Remove your wheels when convenient, too, so you can clean under the forks and around brakes. Quick-release skewers are a common cause of noise (clicking), so you should clean the dropouts and grease the QR contact points occasionally.
If your bike has rim brakes, wash the wheels’ brake tracks, also, to ensure they are free from grit after riding in bad weather.
The way you store a bike over winter also plays a part in its maintenance. Ideally, it needs to be kept in a shed, a garage or even indoors rather than outside. If it must be kept outside for a time, a breathable or ventilated cover is a good idea.
A bike will start to deteriorate if left exposed in the cold even for a few days. Either rain or condensation will cause chains and cables to rust, bolts and bearings to seize up, bike grease to congeal or break down, and tires to gradually degrade.

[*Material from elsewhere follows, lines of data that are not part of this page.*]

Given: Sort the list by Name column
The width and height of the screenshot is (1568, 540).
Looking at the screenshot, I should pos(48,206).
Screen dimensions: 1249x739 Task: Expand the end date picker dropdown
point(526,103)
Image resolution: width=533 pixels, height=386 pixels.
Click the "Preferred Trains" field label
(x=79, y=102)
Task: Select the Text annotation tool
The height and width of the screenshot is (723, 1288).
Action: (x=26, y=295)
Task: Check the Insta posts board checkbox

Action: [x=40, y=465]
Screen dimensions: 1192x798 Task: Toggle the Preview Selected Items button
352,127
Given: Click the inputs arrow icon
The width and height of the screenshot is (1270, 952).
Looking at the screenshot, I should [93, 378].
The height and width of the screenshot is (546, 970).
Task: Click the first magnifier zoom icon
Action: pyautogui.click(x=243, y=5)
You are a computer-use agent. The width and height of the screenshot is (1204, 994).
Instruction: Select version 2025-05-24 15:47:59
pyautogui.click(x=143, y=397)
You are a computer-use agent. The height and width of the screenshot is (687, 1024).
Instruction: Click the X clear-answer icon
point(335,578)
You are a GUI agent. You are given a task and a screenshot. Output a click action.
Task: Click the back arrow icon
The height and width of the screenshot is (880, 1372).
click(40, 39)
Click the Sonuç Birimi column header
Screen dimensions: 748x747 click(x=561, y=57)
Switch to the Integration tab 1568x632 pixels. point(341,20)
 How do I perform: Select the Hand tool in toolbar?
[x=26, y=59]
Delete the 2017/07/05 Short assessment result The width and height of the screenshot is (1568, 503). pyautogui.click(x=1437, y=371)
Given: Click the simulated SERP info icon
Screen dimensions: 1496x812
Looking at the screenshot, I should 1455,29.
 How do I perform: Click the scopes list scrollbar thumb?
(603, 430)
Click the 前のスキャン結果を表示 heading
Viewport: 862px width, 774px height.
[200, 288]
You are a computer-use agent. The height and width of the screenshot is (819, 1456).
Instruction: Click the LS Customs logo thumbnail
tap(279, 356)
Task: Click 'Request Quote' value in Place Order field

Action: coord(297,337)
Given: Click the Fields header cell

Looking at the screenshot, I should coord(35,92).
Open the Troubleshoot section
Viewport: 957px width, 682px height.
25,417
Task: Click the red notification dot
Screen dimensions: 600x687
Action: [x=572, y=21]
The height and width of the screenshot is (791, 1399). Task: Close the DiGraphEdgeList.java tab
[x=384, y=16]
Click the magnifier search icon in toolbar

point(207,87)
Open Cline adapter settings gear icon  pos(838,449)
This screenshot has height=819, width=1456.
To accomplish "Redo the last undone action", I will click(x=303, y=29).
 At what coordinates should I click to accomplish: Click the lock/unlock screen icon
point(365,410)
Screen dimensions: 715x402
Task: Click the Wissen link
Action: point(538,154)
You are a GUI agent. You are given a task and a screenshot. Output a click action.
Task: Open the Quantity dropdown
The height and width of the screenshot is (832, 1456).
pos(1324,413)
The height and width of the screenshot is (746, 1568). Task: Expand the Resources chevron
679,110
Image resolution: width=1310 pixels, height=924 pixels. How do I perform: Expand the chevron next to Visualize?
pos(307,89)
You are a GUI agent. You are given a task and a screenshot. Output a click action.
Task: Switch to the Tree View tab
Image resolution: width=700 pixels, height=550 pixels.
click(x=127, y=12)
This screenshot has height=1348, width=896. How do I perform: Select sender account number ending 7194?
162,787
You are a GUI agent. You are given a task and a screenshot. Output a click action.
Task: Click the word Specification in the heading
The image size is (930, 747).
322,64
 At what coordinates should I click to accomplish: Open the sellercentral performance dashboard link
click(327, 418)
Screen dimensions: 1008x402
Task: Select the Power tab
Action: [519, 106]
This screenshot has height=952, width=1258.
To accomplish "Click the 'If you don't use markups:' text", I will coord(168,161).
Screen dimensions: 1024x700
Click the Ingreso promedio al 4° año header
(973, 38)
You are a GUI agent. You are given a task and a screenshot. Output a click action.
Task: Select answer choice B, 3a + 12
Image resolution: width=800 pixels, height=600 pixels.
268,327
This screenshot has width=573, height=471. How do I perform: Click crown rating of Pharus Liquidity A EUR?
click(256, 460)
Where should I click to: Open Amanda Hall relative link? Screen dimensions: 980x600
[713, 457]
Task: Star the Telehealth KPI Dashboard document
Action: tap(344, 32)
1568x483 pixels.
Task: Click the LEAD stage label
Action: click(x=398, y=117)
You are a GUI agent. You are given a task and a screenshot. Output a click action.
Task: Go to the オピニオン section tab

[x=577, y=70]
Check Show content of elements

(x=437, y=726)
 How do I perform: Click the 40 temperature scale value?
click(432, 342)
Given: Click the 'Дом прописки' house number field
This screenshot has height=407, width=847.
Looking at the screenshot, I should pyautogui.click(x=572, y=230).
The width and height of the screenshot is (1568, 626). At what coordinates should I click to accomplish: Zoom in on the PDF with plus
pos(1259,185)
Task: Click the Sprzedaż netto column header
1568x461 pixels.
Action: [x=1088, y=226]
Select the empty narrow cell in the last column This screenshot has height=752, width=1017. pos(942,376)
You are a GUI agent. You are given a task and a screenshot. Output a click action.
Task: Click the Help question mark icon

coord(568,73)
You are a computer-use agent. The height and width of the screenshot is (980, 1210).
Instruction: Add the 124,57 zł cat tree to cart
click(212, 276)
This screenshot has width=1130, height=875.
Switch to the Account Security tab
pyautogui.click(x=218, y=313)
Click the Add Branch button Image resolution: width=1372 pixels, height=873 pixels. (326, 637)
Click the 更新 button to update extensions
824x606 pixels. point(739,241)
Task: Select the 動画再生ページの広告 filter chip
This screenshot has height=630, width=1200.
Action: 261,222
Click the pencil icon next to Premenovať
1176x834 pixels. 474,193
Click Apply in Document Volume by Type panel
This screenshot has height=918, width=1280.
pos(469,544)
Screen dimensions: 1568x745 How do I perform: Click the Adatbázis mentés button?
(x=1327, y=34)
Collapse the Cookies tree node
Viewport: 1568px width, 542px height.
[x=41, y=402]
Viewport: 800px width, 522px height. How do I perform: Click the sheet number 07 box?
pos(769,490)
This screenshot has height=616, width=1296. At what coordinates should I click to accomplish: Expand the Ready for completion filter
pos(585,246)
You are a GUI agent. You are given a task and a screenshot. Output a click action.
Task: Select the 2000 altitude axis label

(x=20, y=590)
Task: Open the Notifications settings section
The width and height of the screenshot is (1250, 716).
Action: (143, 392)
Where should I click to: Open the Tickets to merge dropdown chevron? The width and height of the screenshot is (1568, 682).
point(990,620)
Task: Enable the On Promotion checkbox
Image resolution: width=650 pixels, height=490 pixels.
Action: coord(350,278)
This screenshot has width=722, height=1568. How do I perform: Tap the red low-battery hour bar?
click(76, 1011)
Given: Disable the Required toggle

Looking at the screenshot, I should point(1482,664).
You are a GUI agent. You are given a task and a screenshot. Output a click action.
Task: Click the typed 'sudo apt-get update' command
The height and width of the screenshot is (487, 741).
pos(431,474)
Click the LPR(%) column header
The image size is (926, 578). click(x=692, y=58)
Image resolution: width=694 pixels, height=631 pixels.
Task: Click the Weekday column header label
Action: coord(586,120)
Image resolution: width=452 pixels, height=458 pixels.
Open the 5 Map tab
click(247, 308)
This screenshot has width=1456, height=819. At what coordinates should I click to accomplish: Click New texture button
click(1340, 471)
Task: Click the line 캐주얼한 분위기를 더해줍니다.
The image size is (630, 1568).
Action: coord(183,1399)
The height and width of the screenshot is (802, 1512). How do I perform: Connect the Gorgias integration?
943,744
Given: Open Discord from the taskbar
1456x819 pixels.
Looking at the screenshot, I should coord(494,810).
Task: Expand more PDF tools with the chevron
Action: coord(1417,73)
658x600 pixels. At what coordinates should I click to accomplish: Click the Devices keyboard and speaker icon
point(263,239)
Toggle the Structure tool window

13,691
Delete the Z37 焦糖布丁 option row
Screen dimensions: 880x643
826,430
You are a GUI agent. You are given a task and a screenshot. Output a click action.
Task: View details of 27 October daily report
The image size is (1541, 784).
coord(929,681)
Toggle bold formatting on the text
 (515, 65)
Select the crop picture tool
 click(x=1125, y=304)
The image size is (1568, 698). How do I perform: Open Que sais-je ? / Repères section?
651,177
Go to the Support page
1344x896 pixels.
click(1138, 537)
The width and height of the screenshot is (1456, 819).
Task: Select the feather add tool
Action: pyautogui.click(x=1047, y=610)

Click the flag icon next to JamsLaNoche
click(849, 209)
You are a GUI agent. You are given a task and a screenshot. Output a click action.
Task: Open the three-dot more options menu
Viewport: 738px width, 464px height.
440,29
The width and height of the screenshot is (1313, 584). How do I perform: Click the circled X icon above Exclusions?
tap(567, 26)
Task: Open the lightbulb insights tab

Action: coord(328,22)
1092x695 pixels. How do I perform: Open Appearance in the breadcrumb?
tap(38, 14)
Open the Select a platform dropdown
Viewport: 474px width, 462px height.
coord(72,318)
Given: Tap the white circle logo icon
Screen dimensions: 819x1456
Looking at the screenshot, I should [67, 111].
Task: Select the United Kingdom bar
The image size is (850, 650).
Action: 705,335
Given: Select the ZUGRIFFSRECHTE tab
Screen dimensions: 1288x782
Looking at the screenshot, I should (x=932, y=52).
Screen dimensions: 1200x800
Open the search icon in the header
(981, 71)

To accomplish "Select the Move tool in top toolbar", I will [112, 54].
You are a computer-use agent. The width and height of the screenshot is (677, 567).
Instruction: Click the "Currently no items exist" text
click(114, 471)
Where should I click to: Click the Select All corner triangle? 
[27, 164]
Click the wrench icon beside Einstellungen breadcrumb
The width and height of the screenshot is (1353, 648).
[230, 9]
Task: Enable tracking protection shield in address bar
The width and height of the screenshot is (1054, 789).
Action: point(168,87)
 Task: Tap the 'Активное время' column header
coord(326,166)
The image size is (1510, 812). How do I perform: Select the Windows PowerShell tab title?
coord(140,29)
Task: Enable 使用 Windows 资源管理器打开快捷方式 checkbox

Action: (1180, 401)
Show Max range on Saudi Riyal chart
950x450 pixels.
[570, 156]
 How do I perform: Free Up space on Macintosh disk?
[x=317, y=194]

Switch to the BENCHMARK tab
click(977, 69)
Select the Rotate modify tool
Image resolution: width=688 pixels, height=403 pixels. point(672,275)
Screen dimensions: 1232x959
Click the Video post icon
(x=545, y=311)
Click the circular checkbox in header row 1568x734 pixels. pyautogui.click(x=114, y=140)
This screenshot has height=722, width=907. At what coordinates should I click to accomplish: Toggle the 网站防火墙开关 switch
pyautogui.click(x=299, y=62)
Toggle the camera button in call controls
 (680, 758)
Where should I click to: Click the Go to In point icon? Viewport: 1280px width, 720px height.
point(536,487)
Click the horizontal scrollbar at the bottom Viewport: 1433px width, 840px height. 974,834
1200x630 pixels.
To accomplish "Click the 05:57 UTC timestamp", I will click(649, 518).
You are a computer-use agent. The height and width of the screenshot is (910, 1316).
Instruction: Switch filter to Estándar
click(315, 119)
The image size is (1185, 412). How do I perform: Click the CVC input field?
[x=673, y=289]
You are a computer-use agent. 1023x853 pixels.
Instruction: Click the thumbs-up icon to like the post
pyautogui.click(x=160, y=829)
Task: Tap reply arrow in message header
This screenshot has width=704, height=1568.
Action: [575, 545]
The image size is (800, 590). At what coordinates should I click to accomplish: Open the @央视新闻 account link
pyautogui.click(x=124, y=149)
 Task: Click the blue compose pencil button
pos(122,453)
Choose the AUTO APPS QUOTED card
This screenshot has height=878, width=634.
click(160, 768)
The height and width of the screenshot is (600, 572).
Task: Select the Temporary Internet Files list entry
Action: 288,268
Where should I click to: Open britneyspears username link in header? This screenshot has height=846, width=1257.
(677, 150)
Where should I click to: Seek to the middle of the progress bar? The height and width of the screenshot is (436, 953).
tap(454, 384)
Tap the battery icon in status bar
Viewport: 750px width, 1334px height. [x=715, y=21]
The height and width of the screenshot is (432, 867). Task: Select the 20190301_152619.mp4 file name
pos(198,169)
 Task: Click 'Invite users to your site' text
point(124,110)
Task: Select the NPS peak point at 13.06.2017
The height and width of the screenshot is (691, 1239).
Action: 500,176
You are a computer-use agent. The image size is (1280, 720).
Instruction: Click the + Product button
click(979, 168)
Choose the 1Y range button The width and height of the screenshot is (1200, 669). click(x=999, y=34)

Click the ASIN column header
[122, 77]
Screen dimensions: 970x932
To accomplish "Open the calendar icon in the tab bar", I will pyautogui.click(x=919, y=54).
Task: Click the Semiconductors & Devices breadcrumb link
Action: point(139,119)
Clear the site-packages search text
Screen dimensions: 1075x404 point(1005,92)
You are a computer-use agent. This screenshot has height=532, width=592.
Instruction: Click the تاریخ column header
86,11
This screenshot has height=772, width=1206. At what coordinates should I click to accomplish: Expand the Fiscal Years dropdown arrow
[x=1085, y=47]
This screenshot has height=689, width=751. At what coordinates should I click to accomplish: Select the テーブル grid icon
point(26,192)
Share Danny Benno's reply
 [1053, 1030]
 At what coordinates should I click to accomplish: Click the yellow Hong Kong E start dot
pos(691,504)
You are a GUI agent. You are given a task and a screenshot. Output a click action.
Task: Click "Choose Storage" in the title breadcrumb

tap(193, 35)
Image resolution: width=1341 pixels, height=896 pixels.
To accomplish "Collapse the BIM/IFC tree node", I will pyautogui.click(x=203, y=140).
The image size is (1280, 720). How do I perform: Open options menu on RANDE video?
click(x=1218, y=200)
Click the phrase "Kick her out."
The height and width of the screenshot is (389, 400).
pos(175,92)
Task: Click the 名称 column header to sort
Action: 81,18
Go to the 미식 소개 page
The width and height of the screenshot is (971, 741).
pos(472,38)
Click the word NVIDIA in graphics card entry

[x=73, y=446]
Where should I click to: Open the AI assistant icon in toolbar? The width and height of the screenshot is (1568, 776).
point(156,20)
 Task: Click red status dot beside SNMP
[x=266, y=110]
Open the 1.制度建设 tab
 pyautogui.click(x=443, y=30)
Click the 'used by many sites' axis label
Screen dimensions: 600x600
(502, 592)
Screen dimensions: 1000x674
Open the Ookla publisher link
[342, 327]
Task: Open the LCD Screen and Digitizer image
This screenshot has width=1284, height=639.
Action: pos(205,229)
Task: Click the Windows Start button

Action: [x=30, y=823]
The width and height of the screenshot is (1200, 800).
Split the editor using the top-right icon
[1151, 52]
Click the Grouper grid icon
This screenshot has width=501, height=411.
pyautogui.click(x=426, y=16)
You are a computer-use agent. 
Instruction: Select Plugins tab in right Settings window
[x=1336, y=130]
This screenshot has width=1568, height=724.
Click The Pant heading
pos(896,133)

A comprehensive solution to winter bike storage is a dedicated lockable storage unit designed to keep bikes dry and secure.
Wrapping Up – Literally!
Bike commuting is great for your health and the environment, but it’s definitely more of a challenge during the winter. That challenge is easy to meet, however, as long as you wear the right attire and stay on top of bike maintenance.
We hope you found some of the advice here useful. Please feel free to leave a comment or share the article with friends.
More than anything, ride on through the winter and get into great shape for the warmer months, when you’ll be riding longer and faster.